Director of the White House Presidential Personnel Office
- In office January 1973 – April 1974
- President: Richard Nixon
- Preceded by: Fred Malek
- Succeeded by: David Wimer

Personal details
- Born: June 13, 1939 (age 86) Lamesa, Texas, U.S.
- Education: Harvard University (BA, MBA)

= Jerry H. Jones =

American political aide

Jerry H. Jones (born June 13, 1939) is an American political aide who served as White House Staff Secretary from 1974 to 1977 during the Ford Administration.

== Early life and education ==
Jones was born and raised in Lamesa, Texas, the son of two ranchers. He played football in high school until an injury ended his career.

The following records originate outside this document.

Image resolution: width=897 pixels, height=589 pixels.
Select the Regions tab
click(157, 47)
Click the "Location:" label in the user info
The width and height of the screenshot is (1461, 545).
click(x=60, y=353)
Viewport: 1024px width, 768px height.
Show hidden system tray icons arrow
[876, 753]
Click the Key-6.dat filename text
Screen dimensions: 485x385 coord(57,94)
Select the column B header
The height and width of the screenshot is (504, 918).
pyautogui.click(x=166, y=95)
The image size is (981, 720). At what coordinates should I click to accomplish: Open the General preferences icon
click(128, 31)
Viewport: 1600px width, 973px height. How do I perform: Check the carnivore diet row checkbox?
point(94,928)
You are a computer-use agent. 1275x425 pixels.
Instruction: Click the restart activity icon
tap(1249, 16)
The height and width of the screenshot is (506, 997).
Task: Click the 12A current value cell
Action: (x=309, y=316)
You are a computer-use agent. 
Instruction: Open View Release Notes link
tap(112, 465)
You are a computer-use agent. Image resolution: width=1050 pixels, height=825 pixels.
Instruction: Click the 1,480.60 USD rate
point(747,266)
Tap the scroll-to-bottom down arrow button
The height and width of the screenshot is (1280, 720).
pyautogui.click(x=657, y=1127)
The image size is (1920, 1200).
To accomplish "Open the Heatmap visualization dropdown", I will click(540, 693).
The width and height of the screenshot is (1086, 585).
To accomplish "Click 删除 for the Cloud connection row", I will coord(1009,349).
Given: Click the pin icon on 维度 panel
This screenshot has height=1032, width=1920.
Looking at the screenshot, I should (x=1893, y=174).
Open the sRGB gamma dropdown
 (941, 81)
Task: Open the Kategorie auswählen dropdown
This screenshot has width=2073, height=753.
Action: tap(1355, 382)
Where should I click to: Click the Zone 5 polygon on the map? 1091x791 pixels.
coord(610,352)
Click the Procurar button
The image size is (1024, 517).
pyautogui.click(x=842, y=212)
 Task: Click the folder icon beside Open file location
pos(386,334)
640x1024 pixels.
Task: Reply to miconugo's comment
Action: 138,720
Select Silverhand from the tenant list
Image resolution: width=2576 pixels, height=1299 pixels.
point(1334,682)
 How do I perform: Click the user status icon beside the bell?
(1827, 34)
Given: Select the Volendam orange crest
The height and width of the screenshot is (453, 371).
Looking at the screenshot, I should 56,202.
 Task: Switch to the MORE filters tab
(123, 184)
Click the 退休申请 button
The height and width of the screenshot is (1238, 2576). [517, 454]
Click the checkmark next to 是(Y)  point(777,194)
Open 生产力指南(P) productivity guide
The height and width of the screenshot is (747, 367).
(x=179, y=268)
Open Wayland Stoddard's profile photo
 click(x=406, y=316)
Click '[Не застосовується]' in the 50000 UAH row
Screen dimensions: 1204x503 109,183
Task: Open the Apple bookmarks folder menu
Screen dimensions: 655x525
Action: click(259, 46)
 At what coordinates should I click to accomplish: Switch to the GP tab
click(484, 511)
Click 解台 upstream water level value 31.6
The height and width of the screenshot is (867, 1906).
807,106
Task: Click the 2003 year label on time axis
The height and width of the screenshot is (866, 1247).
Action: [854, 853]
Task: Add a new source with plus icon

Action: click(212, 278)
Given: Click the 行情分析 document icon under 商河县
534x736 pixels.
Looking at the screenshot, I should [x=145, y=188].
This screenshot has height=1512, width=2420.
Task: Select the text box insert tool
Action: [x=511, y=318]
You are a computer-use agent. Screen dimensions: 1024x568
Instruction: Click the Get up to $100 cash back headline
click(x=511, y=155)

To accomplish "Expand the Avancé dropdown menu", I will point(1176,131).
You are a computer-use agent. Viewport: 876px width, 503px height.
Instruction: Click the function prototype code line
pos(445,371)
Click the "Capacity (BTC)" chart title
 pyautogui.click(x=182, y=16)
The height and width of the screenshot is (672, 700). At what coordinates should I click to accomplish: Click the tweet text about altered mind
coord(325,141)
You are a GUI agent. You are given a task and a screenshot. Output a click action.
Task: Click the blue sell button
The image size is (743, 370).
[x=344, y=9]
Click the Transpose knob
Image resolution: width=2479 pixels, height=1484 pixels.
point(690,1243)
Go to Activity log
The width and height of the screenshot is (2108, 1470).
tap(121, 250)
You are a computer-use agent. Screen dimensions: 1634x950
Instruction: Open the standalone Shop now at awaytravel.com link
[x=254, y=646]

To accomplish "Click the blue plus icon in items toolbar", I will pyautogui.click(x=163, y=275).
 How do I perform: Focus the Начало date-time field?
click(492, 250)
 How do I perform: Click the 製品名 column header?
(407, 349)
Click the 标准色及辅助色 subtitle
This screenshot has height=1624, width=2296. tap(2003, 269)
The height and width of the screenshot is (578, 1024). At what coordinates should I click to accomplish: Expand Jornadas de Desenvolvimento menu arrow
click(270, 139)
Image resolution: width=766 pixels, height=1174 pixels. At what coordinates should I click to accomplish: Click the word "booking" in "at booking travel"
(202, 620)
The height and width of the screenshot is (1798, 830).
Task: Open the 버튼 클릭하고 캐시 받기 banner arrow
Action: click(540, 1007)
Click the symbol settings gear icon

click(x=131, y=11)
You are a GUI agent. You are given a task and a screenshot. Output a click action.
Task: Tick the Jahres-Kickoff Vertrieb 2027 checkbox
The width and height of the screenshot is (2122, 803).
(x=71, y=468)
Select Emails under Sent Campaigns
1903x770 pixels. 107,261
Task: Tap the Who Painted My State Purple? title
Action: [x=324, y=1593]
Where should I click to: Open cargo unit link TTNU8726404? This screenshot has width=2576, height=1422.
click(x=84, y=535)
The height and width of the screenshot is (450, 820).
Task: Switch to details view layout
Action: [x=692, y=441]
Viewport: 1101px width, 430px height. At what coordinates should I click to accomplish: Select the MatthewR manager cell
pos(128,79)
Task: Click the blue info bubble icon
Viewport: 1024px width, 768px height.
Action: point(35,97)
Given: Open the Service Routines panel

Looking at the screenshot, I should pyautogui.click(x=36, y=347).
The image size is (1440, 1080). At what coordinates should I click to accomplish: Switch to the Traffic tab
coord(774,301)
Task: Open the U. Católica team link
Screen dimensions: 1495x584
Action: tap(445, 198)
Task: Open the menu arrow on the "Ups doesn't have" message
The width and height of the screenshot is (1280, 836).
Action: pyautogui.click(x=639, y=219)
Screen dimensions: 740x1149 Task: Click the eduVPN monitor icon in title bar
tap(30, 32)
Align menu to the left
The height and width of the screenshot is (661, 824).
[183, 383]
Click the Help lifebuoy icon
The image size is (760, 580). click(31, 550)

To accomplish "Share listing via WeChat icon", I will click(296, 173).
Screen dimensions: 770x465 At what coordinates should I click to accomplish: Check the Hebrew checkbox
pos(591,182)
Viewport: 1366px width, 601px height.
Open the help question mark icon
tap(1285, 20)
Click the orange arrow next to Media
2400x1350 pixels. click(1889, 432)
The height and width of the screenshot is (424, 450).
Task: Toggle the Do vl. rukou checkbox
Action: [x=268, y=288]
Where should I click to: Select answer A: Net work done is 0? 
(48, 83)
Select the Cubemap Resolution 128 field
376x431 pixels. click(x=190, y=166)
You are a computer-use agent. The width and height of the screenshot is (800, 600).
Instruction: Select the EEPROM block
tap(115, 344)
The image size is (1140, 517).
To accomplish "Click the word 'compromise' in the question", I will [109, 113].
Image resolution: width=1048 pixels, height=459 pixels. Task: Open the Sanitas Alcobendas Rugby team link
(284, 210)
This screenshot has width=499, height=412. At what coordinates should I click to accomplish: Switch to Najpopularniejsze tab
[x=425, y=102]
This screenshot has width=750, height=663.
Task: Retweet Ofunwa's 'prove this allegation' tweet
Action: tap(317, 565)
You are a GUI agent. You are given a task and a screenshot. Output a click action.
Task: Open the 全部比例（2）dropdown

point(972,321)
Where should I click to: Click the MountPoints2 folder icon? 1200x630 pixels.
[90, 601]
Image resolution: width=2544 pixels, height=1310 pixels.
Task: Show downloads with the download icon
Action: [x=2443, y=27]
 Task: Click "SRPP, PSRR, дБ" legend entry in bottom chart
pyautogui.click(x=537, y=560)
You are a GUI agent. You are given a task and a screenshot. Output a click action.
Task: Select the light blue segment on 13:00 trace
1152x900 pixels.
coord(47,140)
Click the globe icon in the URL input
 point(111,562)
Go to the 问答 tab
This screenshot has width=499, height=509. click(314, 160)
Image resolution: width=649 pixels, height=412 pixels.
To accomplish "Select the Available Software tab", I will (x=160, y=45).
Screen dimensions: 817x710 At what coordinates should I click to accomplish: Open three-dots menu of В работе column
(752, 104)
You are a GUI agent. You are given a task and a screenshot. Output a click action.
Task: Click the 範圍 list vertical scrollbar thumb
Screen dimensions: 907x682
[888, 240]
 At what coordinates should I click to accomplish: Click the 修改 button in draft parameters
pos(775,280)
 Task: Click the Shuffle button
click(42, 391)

As a junior, he was accepted to a summer program at Phillips Exeter Academy and eventually graduated from the school. Jones earned a Bachelor of Arts in government from Harvard University and a Master of Business Administration from Harvard Business School.

== Career ==
After graduating from business school, Jones worked as a management consultant at McKinsey & Company in New York City. Jones later moved to Chicago to establish a small business, but lost it during the Nixon shock.

Through a friend from business school, Fred Malek, Jones helped restructure the White House Presidential Personnel Office during the Nixon Administration. Jones then worked for Nixon's 1972 re-election campaign. After the campaign, Jones returned to the Personnel Office amid the Watergate scandal. Jones became White House Staff Secretary in May 1974, and remained in the position upon the recommendation of Alexander Haig after Nixon resigned. The records Jones maintained during his tenure as Staff Secretary are housed at the Gerald R. Ford Presidential Library. For the remainder of Ford's tenure as president, Jones served as Special Assistant to the President and Director of the Office of Scheduling and Advance.

Jones later worked as Special Assistant to Secretary of Defense Donald Rumsfeld under President George W. Bush.